Breslau juga mengatakan bahwa kecenderungan untuk mengembangkan gangguan stres pasca-trauma mungkin benar-benar merupakan konsekuensi dari masalah kesehatan mental yang sudah ada sebelumnya, seperti kecemasan atau depresi. Dia mengatakan bahwa beberapa orang hanya memiliki gangguan stres pasca-trauma. "Sejauh ini, saya sampai pada kesimpulan bahwa orang yang mendapatkan gangguan ini berisiko karena alasan lain - tidak terlalu mengalami peristiwa itu sangat kuat atau penjelasan akhir dari hasilnya."

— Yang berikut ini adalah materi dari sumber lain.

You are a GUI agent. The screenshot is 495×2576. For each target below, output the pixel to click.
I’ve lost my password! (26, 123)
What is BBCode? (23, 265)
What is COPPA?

Konsekuensi buruk dari gangguan stres pasca-trauma dapat berkisar dari gejala yang relatif ringan atau sedang yang dapat dijalani seseorang dalam kehidupan sehari-harinya hingga gejala yang benar-benar melumpuhkan, kata Friedman.

"Berita buruknya adalah bahwa wanita lebih mungkin mengembangkan PTSD daripada pria. Berita baiknya adalah kita memiliki perawatan yang baik untuk PTSD dan mereka semakin baik setiap saat," kata Friedman. Dia mengutip ketersediaan terapi konseling dan persetujuan baru-baru ini dari antidepresan yang disebut Zoloft (sertraline) untuk pengobatan gangguan stres pascatrauma.

Lanjutan

Informasi penting:

  • Gejala-gejala gangguan stres pasca-trauma termasuk mimpi buruk yang berulang atau pengingat peristiwa, menjadi mati rasa secara emosional, masalah tidur, ketidakmampuan untuk fokus secara intelektual, merasa cemas atau gelisah, dan sering melihat ke belakang bahu Anda.
  • Sebuah survei baru-baru ini menemukan bahwa sebagian besar orang terpapar pada peristiwa traumatis yang serius dalam hidup mereka dan bahwa gangguan stres pasca-trauma adalah hasil yang relatif jarang, walaupun hal itu mempengaruhi wanita empat kali lebih banyak daripada pria.
  • Kecenderungan untuk mengembangkan gangguan stres pasca-trauma dapat mencerminkan kondisi medis yang sudah ada sebelumnya, seperti kecemasan atau depresi, tetapi ada perawatan untuk gangguan tersebut, termasuk konseling dan pengobatan.